My proof trying.$\left( \Rightarrow \right)$. Assume $x_1,x_2$ are linearly dependent. Assume for $\alpha,\beta\in\mathbb{R}$, 
$$\alpha x_1+\beta x_2=0$$
Then, either $\alpha\neq 0$ or $\beta\neq 0$. Assume $\alpha\neq 0$. Then, we obtain,
$$x_1=-\dfrac {\beta }{\alpha }x_2$$
So, is ${\rm Span}(x_1)={\rm Span}\Big(-\dfrac {\beta }{\alpha }x_2\Big)={\rm Span}(x_2)?$
Let, $t=-\dfrac {\beta }{\alpha }$. Then, so, my question is ${\rm Span}(tx_2)={\rm Span}(x_2)$?
 A: By definition $\text{Span}[x_1, \dots ,x_n]=\left\{\sum_{i=1}^n\lambda_i x_i\mid  \lambda_i\in \mathbb{R}\right\}$. So $\text{Span}[x_1]=\left\{\lambda x_1\mid  \lambda\in \mathbb{R}\right\}$ (in words, $\text{Span}[x_1]$ are all multiples of $x_1$). 

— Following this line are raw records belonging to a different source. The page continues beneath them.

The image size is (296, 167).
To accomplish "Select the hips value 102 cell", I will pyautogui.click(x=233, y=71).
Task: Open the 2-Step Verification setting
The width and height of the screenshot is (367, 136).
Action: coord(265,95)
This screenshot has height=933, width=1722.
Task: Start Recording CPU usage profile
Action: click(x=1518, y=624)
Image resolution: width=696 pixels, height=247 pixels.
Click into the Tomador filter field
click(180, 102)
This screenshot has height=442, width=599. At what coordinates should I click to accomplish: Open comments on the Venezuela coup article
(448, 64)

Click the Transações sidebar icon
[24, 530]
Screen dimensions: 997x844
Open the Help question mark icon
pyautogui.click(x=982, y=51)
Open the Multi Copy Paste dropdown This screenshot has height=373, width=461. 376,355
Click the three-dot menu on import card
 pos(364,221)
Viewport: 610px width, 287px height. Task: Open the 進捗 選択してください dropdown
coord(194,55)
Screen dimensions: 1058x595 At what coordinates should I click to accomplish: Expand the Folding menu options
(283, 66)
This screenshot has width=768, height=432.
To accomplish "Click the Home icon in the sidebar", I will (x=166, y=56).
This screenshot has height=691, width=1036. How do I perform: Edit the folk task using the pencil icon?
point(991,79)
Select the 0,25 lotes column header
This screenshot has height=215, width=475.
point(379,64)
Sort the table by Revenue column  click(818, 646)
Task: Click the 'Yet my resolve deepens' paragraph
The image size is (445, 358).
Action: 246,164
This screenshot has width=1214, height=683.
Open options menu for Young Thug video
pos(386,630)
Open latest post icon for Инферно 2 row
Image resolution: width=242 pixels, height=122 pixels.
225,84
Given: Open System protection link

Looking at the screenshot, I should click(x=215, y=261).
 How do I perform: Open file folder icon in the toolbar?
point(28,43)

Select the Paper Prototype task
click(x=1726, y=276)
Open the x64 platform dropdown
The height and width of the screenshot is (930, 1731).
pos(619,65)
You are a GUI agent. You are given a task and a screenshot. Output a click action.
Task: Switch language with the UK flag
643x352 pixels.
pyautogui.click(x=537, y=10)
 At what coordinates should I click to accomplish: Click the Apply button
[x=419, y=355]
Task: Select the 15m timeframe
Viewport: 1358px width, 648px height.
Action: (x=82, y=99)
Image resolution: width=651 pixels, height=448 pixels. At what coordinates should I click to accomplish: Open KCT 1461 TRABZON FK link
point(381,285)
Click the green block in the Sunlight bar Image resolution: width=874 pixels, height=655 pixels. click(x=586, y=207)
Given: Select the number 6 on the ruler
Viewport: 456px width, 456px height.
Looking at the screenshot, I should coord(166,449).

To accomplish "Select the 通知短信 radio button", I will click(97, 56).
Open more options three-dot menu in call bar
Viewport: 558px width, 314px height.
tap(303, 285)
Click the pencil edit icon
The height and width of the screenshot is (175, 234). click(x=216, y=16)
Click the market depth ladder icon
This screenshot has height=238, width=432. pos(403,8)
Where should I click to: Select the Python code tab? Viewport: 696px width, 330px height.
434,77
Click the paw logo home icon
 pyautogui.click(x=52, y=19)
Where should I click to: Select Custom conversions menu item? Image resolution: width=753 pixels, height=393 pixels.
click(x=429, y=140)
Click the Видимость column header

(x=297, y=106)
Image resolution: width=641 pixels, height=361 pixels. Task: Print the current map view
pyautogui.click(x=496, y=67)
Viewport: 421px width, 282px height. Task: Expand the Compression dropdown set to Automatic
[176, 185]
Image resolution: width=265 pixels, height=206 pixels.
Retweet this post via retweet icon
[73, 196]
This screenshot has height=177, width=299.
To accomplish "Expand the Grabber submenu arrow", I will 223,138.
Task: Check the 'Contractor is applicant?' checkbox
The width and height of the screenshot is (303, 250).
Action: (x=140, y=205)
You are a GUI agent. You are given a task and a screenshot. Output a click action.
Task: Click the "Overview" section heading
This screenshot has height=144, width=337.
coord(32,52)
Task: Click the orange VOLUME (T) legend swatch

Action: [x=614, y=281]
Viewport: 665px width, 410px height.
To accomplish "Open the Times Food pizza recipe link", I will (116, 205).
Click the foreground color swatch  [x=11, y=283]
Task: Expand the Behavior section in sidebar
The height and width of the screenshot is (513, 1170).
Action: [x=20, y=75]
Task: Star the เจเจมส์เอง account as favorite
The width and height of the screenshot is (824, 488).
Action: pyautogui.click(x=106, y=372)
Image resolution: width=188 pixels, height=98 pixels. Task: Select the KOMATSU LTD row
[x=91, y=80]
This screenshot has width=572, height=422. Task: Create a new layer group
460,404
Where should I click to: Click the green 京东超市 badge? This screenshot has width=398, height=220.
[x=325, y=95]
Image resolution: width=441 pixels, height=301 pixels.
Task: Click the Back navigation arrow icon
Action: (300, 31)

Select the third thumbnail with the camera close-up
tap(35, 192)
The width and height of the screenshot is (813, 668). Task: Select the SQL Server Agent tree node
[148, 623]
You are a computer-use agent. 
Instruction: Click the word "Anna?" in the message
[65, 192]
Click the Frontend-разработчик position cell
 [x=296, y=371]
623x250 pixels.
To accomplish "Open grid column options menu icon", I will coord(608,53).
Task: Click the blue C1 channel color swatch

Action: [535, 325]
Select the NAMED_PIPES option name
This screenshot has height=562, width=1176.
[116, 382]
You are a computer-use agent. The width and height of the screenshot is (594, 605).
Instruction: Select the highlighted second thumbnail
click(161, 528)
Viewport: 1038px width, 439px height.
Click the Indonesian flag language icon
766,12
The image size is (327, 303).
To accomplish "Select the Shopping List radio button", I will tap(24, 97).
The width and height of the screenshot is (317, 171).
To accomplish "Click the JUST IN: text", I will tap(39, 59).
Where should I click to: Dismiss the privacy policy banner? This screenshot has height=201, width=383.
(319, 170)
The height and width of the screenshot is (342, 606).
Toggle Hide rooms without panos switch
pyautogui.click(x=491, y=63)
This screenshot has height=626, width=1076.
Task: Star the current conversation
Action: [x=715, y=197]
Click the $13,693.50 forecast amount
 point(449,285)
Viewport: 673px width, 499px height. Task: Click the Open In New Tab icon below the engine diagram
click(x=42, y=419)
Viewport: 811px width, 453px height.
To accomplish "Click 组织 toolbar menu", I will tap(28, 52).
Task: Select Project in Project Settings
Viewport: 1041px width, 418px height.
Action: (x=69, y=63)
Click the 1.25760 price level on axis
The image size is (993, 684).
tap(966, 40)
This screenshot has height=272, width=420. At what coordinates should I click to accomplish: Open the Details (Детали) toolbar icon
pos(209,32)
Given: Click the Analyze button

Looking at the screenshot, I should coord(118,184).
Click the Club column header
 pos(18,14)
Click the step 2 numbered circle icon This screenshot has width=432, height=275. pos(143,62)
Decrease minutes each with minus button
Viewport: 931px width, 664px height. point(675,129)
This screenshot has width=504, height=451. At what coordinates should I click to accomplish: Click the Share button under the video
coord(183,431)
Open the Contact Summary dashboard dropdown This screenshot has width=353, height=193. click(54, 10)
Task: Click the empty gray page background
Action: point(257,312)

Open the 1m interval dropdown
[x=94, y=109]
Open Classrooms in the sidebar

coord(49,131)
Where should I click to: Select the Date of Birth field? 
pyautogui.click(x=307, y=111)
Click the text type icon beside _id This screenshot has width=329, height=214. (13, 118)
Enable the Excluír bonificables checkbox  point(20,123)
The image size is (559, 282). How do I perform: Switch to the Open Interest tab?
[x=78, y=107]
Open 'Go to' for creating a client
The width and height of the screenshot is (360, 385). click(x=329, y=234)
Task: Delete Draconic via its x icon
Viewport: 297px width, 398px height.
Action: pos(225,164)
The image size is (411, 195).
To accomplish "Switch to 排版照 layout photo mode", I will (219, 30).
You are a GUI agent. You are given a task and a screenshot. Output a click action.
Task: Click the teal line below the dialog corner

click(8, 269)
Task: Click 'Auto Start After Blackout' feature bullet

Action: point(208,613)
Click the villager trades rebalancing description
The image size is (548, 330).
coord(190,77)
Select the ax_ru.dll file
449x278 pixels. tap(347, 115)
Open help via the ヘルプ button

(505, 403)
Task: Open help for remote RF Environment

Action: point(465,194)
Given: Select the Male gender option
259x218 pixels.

Clearly if $x_1=\lambda x_2$, we have that $\text{Span}[x_1]=\text{Span}[x_2]$. You basically showed that if $x_1$ and $x_2$ are linearly dependent, then $x_1=\lambda x_2$. Conversely, if $\text{Span}[x_1]=\text{Span}[x_2]$, then $ x_1=\lambda x_2$ for a certain non-zero $\lambda$. Thus they are linearly dependent.
A: Yes. The span of a single vector $v$ are all vectors $\lambda v$, where $\lambda$ is an arbitrary scalar. So, if $v$ is replaced by $tv$ (with $t\neq0$), then the span will be the same
A: Yes. $$\rm{Span}(x_1)=\{ y \mid y= \lambda x_1\quad \lambda \in \mathbb{R} \} = \{ y \mid y= \lambda t x_2 \quad \lambda \in \mathbb{R} \}= \{ y \mid y= \bar \lambda  x_2 \quad \bar \lambda \in \mathbb{R} \},$$
that coincide with definition of $\rm{Span}(x_2)$